Problem description: Lines holding the word "sidebar" are the ones to copy from the data below.

Exercise data:
┏━━

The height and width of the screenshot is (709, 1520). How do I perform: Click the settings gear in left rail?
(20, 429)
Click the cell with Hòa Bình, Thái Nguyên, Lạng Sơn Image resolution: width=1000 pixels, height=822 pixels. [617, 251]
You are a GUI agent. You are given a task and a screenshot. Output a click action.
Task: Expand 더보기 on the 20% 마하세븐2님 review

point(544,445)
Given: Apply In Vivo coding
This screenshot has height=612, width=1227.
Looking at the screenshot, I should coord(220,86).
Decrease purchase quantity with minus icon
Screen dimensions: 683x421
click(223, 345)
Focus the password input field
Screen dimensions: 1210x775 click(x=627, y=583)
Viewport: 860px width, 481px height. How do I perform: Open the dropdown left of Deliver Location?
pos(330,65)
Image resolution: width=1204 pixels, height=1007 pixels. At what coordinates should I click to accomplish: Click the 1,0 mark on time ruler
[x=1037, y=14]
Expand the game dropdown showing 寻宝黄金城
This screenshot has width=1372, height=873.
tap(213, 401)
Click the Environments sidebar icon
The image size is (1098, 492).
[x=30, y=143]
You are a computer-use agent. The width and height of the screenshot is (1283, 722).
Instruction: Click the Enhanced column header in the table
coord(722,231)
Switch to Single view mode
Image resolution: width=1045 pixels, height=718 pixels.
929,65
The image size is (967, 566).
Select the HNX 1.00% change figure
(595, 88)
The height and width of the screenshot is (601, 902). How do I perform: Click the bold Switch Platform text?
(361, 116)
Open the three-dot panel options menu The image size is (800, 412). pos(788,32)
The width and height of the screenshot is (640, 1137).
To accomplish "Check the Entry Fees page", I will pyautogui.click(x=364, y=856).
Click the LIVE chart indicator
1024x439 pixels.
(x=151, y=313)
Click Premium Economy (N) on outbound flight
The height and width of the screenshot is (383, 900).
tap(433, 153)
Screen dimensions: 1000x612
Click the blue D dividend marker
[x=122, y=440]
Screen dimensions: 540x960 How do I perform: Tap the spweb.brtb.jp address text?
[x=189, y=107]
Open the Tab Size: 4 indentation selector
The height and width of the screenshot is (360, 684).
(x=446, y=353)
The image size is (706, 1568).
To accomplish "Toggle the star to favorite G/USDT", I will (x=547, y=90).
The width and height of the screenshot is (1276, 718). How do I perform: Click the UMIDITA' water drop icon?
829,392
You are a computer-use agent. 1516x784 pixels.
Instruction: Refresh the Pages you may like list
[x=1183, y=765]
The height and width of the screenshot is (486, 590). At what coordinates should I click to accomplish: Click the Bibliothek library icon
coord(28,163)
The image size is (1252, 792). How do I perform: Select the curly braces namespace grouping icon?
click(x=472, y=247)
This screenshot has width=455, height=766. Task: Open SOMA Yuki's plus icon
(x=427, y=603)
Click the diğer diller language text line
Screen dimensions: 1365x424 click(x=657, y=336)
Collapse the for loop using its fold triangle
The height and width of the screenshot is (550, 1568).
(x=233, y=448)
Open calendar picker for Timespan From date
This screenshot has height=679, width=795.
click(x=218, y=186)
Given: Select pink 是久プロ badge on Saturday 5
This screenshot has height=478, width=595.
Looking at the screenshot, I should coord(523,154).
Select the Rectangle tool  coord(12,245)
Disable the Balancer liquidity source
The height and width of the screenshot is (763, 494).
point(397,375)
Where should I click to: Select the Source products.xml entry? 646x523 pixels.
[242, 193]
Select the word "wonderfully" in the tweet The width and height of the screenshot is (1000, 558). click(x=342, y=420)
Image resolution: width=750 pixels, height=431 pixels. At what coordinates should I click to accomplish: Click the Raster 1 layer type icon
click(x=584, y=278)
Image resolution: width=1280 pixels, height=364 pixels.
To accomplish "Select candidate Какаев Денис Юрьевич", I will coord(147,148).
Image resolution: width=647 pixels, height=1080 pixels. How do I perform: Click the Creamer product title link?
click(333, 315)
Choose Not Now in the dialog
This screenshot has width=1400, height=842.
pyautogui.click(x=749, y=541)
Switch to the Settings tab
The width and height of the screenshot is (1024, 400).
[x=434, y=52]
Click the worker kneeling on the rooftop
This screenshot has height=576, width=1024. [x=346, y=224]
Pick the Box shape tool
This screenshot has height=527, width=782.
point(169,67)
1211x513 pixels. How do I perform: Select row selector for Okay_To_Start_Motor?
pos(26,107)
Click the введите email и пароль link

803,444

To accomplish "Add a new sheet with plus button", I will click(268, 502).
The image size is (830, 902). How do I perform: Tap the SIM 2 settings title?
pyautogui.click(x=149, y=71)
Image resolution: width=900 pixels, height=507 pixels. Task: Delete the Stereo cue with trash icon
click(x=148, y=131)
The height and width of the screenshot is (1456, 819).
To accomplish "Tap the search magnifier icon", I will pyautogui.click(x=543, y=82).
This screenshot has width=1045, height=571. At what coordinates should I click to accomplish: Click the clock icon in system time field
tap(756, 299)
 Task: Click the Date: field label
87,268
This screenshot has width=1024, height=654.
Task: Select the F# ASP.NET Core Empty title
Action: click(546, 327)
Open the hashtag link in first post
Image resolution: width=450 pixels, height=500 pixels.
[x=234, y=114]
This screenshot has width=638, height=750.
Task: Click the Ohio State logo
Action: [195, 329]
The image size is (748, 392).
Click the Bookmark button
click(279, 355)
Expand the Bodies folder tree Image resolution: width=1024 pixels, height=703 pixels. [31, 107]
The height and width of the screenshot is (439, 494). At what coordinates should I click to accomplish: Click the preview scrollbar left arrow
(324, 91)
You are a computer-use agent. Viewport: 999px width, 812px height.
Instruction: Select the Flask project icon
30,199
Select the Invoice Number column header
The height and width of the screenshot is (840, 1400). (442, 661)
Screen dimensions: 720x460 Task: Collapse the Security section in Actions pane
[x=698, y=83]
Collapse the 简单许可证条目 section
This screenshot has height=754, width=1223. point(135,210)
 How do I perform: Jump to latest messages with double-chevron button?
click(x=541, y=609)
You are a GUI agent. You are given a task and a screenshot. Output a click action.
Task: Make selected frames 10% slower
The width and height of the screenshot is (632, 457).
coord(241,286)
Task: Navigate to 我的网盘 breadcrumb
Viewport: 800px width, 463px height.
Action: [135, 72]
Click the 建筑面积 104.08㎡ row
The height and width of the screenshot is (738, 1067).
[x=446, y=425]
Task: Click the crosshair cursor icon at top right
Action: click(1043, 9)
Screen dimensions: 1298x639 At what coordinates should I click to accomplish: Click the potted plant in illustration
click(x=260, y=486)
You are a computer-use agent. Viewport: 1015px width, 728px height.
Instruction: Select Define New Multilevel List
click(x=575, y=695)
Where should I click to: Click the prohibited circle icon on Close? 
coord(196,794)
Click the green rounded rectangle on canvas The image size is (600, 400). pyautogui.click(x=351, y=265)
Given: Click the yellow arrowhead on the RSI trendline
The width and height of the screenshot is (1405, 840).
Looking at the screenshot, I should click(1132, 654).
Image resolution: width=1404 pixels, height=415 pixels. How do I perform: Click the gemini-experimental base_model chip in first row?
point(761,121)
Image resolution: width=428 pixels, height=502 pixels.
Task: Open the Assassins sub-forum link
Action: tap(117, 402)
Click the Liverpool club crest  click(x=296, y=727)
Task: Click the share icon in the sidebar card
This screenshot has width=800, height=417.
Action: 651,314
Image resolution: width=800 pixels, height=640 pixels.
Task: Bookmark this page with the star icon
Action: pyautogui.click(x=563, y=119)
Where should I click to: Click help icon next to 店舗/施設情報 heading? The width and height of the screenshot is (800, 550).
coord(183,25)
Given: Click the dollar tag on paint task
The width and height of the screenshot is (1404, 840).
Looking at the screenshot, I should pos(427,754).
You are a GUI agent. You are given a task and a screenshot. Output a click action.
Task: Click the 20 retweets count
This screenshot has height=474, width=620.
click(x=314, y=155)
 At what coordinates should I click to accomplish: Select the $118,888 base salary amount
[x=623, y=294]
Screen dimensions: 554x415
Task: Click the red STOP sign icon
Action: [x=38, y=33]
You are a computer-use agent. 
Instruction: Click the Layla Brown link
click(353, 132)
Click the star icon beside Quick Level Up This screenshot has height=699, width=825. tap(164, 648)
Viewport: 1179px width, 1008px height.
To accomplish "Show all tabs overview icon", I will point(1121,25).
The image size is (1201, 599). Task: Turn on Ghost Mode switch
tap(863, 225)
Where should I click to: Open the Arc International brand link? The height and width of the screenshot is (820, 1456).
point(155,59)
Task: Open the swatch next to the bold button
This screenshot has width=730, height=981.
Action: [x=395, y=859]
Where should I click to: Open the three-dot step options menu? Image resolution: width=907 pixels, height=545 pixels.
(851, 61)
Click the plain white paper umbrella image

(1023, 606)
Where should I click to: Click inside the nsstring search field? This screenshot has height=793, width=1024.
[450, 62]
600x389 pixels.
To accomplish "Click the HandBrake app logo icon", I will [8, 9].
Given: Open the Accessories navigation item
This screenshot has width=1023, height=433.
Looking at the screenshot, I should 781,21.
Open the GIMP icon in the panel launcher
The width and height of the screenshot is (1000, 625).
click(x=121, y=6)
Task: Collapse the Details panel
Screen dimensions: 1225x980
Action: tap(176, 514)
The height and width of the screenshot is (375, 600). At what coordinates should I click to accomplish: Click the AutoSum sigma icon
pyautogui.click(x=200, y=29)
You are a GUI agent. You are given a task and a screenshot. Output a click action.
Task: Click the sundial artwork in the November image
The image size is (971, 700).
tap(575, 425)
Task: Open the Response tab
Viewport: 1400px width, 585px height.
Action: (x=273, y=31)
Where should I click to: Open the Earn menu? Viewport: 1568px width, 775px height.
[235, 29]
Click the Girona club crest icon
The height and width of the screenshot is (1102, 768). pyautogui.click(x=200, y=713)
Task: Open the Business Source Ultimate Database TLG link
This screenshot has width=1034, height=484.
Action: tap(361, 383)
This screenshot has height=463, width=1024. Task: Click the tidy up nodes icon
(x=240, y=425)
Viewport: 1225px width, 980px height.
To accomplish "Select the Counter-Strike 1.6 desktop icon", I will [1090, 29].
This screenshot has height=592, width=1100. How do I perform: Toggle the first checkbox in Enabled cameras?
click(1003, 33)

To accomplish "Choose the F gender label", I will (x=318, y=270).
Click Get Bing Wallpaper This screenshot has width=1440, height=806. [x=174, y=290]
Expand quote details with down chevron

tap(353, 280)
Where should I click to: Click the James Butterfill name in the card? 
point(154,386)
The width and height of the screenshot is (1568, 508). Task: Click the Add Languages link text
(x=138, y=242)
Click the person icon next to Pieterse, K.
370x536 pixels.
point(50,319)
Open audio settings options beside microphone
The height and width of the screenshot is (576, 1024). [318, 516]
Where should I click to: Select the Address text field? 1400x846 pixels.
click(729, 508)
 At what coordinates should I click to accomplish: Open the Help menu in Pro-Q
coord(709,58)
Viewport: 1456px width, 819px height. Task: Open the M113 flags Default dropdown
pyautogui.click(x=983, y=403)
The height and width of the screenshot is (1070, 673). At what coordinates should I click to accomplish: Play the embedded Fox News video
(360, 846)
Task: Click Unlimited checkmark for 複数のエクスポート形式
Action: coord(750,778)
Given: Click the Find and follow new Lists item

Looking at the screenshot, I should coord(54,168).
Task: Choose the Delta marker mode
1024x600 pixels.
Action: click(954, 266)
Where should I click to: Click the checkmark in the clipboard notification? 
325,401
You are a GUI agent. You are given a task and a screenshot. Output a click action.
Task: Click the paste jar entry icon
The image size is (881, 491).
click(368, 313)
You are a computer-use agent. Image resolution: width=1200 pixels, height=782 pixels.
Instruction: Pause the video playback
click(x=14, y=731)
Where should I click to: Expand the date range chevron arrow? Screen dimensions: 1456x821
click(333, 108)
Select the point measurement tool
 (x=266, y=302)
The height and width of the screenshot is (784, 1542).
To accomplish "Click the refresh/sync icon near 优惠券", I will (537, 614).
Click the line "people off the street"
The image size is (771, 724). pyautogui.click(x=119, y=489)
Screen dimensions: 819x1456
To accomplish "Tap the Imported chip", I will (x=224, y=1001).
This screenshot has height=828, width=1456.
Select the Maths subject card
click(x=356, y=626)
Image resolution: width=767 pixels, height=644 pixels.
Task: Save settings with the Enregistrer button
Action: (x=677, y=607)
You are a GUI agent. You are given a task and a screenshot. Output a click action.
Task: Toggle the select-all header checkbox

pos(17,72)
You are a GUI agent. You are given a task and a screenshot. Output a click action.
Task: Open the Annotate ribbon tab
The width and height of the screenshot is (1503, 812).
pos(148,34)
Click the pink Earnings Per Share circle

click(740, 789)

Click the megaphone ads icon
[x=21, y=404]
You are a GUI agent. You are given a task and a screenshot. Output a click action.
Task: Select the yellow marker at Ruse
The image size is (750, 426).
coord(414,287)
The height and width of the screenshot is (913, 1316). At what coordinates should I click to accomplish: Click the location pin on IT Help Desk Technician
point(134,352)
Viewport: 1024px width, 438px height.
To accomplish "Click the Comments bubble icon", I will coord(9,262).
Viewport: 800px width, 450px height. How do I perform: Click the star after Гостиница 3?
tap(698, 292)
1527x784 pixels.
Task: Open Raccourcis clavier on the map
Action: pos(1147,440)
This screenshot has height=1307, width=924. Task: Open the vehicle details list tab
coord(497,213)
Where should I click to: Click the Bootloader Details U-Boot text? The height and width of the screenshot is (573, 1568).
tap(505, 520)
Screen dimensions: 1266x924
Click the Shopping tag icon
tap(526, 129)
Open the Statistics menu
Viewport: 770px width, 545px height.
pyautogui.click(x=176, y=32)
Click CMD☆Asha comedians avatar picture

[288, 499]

┗━━

Solution for this exercise:
Click the Environments sidebar icon
Task: Click the share icon in the sidebar card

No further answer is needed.